I sometimes stare at the bottom of my shoes and draw my finger along where thousands of steps have worn away the soles. My wife will ask "What are you doing" and I will mention"I am fascinated by the concept of wear. Things coming apart." At a cousin's wedding as a child I spent the whole time watching wax candles felt and congeal onto the top of a piano. "It is interesting to watch them isn't it," said an uncle. And I can remember the glow of the yellow light in the chilled event center miasma (There were no windows in this space. Everything hummed in a pale yellow) but better remembered is the fat droplets aching over each other into piles of wax.
Much of this has to do with an imagination leaning towards the fantastical. Not creative but in reverie. Not navel gazing but day dreaming. Like Walter Mitty albeit I found that story beyond sleepy in 10th grade English. "I am sorry I made you read that," said that teacher after I met her years later, myself as an adult and she as a retiree.
They are tales of super heroes and fantastic battles. I will meet someone and think "You are so cool! I want you to be my friend" or "You are awful. Go fuck yourself twice" and then its a grand drama. Which I have mentioned in the blog before but it permeates real life. I tell my kids "Today's mission is to...GO TO TARGET" and this is lost on them.

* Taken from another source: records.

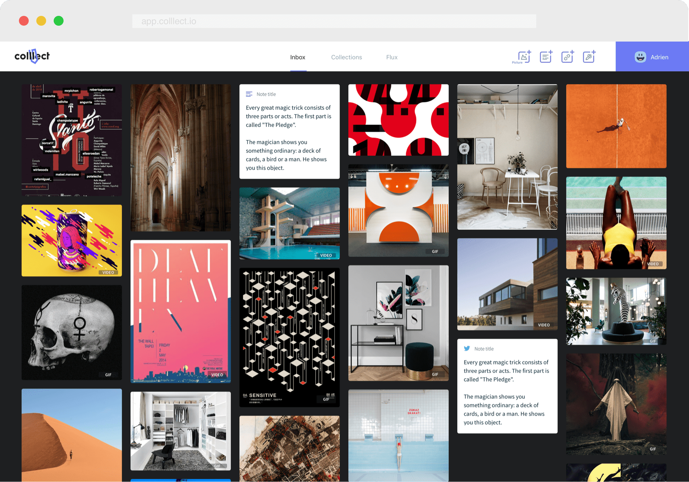Click the Add Picture icon
This screenshot has width=689, height=482.
[524, 57]
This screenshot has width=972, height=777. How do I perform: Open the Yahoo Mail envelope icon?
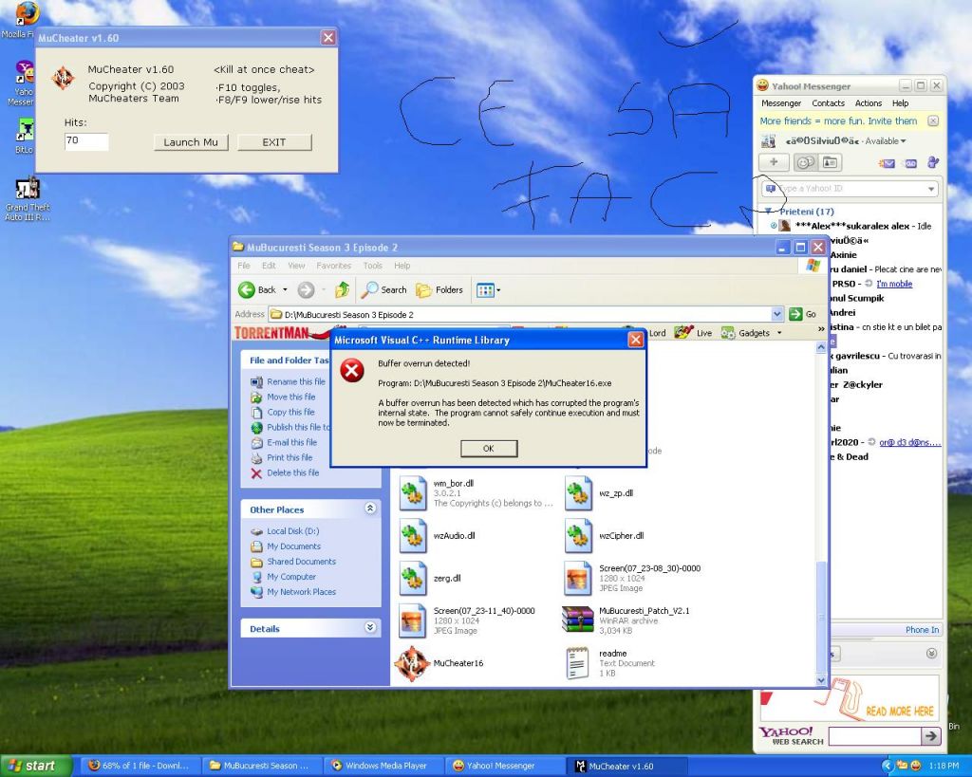pyautogui.click(x=887, y=163)
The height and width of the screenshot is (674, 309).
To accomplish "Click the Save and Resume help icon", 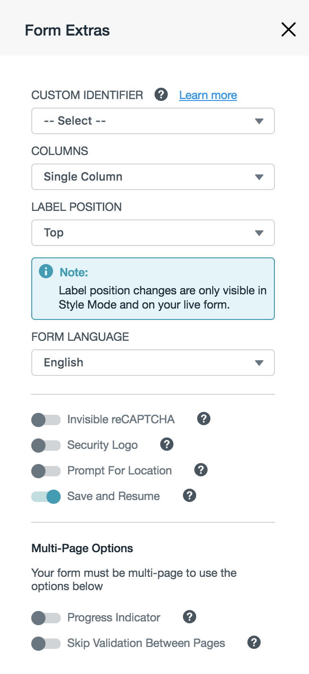I will point(189,495).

What frustrates me is how fleeting these are. And its why this blog can be so frantic and fragmented. These are just scenes that pop in and out...
I see a yard overgrown with 8 inch dandelions and grass that has been able to flower. I think that air around it is alive with the organic fluff of seeds and pollen wings. Buried in the grass are snakes, tick as pool noodles and lethargic because while it blisters in the sun, the rays have not penetrated this canopy.
A co-workers dyes her hair in wisps of pink and I imagine she shoots fire.
I hold a pebble and I imagine the strata from which it began. How it shifted up and down the layers you see in text books until it bubbled up in a deep water thermal vent. And it tumbled across seas and times being made smooth until it found a quarry where millennia later it was polished and com modified into the the stones in an aquarium.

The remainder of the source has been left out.